The limitations of cultures and serologic tests advocate for development of alternative diagnostic strategies. PCR as a diagnostic modality for typhoid fever was first evaluated in 1993 when Song, et al. successfully amplified the flagellin gene of S. typhi in all cases of culture proven typhoid fever and from none of the healthy controls(41). Moreover, some patients with culture negative typhoid fever were PCR positive suggesting that PCR diagnosis of typhoid may have superior sensitivity than cultures. Over the next 10 years a handful of studies have reported PCR methods targeting the flagellin gene, somatic gene, Vi antigen gene, 5S-23S spacer region of the ribosomal RNA gene, invA gene and hilA gene of Salmonella typhi for diagnosis of typhoid fever(42-50). These studies have reported excellent sensitivity and specificity when compared to positive (blood culture proven) and healthy controls. The turn- around time for diagnosis has been less than 24 hours.

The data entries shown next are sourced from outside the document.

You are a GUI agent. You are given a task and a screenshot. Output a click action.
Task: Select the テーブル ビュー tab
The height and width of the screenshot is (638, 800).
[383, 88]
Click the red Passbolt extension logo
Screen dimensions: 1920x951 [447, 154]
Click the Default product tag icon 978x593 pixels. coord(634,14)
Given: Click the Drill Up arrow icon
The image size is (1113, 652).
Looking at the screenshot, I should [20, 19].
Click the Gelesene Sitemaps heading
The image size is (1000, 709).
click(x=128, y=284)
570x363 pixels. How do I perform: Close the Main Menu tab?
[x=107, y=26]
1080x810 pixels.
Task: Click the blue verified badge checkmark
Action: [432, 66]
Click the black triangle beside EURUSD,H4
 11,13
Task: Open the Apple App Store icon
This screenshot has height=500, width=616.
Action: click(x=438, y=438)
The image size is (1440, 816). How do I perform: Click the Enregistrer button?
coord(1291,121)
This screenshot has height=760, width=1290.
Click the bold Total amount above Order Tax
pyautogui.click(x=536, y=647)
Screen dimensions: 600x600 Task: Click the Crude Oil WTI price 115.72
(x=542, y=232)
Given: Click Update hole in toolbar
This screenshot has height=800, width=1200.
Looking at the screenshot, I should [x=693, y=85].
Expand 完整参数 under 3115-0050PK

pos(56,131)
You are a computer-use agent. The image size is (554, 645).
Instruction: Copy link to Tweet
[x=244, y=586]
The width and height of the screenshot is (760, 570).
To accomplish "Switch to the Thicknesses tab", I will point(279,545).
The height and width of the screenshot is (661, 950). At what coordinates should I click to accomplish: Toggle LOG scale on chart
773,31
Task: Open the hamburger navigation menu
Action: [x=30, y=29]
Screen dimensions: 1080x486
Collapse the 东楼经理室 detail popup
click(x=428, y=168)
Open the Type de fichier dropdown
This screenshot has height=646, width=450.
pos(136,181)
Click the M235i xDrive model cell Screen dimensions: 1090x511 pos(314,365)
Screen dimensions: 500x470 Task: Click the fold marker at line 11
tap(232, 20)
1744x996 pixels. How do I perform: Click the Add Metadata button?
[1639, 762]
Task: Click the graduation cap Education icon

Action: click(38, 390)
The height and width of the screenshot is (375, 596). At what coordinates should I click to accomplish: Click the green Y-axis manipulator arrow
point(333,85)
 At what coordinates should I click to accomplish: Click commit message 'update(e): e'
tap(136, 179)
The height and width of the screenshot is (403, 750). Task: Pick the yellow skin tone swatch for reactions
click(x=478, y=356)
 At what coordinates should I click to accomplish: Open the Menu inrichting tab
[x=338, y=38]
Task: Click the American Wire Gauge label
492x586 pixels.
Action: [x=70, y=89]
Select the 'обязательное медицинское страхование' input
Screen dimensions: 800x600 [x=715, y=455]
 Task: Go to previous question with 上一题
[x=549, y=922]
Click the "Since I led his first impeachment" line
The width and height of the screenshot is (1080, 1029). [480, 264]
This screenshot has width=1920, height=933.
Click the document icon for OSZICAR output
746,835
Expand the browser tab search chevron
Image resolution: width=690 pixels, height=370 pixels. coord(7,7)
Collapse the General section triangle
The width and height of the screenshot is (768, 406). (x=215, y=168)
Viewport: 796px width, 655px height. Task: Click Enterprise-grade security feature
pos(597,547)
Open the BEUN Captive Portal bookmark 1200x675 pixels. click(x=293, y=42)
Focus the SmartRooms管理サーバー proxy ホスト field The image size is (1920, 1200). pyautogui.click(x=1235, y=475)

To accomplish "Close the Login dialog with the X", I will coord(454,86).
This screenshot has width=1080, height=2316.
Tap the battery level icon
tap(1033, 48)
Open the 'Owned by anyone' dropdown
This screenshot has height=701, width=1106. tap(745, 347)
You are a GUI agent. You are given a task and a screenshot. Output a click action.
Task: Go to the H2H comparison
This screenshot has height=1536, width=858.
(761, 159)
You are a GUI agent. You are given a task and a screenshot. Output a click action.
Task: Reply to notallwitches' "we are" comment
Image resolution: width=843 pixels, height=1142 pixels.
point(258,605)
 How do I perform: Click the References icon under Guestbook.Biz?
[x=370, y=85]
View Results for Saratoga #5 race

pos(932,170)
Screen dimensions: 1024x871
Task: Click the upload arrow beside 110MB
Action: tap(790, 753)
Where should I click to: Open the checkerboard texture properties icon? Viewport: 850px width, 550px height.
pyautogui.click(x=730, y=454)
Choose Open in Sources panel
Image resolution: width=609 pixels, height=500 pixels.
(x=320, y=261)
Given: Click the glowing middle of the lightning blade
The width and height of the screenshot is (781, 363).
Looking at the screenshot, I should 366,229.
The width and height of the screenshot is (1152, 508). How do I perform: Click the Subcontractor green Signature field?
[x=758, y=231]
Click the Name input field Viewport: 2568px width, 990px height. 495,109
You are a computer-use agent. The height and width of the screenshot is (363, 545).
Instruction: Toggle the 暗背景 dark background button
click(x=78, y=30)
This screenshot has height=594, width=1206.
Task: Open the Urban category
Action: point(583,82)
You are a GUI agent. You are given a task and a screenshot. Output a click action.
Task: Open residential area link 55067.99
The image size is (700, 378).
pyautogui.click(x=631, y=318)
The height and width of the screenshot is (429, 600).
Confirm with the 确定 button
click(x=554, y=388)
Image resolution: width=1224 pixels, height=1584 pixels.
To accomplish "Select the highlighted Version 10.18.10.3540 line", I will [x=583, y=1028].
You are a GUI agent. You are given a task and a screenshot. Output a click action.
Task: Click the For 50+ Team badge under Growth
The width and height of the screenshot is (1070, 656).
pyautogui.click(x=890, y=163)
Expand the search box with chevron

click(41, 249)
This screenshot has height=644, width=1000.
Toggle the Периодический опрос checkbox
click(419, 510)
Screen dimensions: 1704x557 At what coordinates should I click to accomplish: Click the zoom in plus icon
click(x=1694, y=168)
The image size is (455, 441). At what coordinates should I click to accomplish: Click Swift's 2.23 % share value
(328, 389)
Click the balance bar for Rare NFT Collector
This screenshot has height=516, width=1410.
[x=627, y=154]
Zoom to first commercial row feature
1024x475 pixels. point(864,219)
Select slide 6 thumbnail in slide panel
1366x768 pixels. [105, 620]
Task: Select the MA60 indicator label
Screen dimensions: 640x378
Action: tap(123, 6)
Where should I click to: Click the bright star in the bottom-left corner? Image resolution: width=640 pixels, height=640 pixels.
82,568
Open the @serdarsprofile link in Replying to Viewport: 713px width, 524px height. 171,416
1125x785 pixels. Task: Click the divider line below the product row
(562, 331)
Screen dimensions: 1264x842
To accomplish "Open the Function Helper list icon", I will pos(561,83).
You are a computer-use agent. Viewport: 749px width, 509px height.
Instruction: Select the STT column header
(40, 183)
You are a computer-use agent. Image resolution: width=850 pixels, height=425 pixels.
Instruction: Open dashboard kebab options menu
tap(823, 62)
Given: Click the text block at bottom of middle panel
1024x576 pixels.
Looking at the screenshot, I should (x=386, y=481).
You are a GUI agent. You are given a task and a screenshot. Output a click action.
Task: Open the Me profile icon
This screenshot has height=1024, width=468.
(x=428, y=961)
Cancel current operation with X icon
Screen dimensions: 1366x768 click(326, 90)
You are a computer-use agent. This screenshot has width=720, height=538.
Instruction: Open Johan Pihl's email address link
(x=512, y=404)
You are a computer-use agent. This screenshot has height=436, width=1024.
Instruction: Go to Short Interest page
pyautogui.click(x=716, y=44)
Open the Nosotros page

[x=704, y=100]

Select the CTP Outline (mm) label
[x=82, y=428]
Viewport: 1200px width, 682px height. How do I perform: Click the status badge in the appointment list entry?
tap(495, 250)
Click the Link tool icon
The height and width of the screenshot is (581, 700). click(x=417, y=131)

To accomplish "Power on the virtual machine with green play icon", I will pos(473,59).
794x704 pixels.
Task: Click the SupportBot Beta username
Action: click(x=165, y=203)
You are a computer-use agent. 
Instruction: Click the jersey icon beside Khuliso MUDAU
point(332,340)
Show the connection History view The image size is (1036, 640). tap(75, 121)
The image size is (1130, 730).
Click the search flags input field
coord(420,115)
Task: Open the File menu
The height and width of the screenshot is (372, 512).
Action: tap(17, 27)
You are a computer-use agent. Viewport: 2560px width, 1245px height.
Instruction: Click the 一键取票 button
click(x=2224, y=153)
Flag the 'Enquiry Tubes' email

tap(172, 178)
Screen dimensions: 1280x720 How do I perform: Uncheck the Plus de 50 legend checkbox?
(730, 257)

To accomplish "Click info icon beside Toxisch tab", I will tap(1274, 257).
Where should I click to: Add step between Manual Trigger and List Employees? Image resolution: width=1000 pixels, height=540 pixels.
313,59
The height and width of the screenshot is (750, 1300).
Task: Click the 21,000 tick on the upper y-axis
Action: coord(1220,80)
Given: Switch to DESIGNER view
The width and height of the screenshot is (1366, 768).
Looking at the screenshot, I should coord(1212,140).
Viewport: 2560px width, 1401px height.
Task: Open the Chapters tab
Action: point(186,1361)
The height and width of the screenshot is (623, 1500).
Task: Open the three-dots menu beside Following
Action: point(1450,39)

These reports should be viewed within the context of certain limitations. Clinical utility of PCR tests has been inadequately evaluated. Performance of the test in individuals with febrile illnesses other than typhoid, in those with past history of typhoid, carriers of S typhi, and those vaccinated with typhoid vaccine is not known. Patients with a clinical diagnosis of typhoid fever who are culture negative but PCR positive may in fact be false positives. Comparison of PCR to bone marrow cultures as a gold standard may be a superior way of evaluating the sensitivity and specificity of these tests, but has not been done. The tests claim to detect as few as 10 organisms, but it should be remembered that in typhoid the median bacteremia is 0.3 CFU/ml of blood(7). Using small volumes of blood for DNA extraction may significantly lower the sensitivity of these tests. The cost and requirement for sophisticated instruments is also a potential drawback of molecular methods.

The complete blood count is the logical first investigation. Presence of a normal or low leukocyte count with eosinopenia points to possible enteric fever. It also helps in evaluation of alternative diagnoses such as malaria, dengue and other bacteremias. Blood culture remains the most effective investigation for diagnosis of enteric till date. They should be sent early in the course of the illness and prior to starting antibiotic therapy. Susceptibility testing for nalidixic acid should be routinely done for all isolates to aid choice of antibiotics. Bone marrow culture is a highly sensitive diagnostic test even in late stages of the illness and with prior antibiotic therapy. It should be performed in all patients with prolonged pyrexia if routine investigations have failed to establish a diagnosis. The Widal test has several limitations and should be requested for in the second week of the illness and its results interpreted with caution.